Might AI automation improve peer review?

As the use of artificial intelligence grows in radiology, research continues to offer evidence to support its utility in detecting diseases, predicting outcomes and—most recently—its potential for facilitating peer reviews. 

In a recent analysis published in the Journal of the American College of Radiology, experts shared how a combination of visual classification software and a natural language processing algorithm was able to spot missed suspicious liver lesions (SLLs) on CT pulmonary angiography exams and their corresponding reports. After assessing more than 2,000 CTPAs, experts involved in the research concluded that the use of AI to identify errors “dramatically reduced” the amount of radiologist involvement required to initiate peer reviews [1].
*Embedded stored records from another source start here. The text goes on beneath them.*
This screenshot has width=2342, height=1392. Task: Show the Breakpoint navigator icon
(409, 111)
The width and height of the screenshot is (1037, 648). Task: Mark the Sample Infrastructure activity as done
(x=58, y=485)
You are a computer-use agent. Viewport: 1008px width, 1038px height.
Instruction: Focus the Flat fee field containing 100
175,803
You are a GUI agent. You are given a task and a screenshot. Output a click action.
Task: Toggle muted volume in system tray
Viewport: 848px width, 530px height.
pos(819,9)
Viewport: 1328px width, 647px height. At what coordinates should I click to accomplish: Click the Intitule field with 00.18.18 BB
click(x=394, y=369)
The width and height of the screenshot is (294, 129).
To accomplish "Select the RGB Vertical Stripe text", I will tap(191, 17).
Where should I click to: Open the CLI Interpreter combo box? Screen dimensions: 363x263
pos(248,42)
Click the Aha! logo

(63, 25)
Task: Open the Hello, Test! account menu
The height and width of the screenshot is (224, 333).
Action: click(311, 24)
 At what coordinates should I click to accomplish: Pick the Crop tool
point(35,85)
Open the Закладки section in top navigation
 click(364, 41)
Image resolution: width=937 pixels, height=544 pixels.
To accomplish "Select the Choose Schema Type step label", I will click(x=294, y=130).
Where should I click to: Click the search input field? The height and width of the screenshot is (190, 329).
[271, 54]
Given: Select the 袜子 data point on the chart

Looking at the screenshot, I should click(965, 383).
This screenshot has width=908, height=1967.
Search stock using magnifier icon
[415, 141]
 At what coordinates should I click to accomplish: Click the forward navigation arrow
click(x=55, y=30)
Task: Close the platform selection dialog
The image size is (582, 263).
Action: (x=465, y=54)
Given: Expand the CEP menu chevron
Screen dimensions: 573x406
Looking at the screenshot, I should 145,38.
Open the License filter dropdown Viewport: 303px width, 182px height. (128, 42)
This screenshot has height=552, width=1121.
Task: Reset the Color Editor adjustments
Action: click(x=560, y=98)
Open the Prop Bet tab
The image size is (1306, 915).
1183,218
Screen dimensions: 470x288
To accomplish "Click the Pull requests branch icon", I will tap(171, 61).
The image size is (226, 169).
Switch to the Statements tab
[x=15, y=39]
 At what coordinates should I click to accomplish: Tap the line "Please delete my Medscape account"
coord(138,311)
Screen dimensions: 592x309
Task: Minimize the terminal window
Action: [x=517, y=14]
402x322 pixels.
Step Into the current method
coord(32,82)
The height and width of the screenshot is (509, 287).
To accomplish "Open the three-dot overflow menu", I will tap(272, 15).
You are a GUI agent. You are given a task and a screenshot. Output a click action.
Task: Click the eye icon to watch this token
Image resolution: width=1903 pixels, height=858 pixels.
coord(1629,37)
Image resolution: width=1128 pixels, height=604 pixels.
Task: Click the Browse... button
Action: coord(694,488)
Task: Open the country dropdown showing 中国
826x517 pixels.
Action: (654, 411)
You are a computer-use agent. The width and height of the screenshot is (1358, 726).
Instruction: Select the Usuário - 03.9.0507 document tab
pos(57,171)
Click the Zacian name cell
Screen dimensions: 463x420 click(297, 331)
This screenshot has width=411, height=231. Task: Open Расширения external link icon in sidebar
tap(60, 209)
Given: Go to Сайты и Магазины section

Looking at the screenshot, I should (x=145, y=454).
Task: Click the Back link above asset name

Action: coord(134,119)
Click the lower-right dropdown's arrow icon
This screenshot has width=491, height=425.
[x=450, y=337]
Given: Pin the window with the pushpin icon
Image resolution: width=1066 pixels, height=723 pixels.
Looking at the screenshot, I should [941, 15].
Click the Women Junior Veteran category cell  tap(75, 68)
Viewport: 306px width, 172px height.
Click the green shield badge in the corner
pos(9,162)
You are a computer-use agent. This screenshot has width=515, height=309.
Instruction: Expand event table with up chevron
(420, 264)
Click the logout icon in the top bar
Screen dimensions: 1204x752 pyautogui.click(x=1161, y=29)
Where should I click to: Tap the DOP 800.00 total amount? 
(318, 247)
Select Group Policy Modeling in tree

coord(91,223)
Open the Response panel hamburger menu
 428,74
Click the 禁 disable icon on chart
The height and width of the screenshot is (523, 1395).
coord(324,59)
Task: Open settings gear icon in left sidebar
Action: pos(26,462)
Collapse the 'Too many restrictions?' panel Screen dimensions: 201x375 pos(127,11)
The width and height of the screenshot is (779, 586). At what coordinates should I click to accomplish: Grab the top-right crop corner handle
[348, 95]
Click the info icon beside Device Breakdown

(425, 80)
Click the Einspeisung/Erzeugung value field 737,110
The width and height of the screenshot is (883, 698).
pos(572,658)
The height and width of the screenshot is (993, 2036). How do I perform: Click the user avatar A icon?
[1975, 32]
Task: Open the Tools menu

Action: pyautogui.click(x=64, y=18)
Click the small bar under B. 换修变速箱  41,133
Methods of conducting meaningful reviews typically require radiologists to manually identify errors to submit for further review, which is time-consuming and limits opportunities to spot misdiagnoses, authors of the paper explained. In these instances, the authors proposed that an automated system could save radiologists’ time while also increasing the amount of potential cases eligible for review. 

“Particularly in instances where diagnostic errors are infrequent but clinically significant and detection by random selection would be unlikely, AI could expedite case identification for peer review and potential issuance of a report addendum,” corresponding author Sarah P. Thomas, MD, an Abdominal Imaging Fellow with the Department of Radiology at Duke University Medical Center, and colleagues wrote. 

For the research, the automated software was used on 2,573 CTPAs from a multisite teleradiology practice to assess images for the presence or absence of SLLs. Simultaneously, a natural language processing algorithm was applied to corresponding reports to identify instances of SLLs (or lack thereof) in text. This resulted in 136 cases of potentially discrepant findings, which radiologists reviewed and further narrowed down to 13 cases with confirmed missed SLLs. 

With the software’s help, the ratio of CTs requiring radiologist review to missed SLLs identified was 10:1, the experts shared, adding that without the help of AI that ratio would be at least 66:1. 

“AI-augmented peer review can allow for the rapid and efficient review of more cases than feasible by human efforts alone, with relatively little direct radiologist effort,” the authors suggested. “AI-assisted peer review also has the advantage of being blind to the initial reader, potentially removing the bias that comes with reviewing a colleague’s cases.” 

While the researchers maintained that the automated process saved radiologists time, this could not be quantified by relative numbers of exams and images because the readers did not time themselves. They suggested that future work should consider this limitation to better predict how AI assistance can facilitate meaningful reviews. 

“Once 'missed' cases have been identified, this data combined with additional information such as scan parameters, radiologist experience, time spent reviewing the case, and time of day, could be leveraged to identify predictors of clinical errors,” they concluded. 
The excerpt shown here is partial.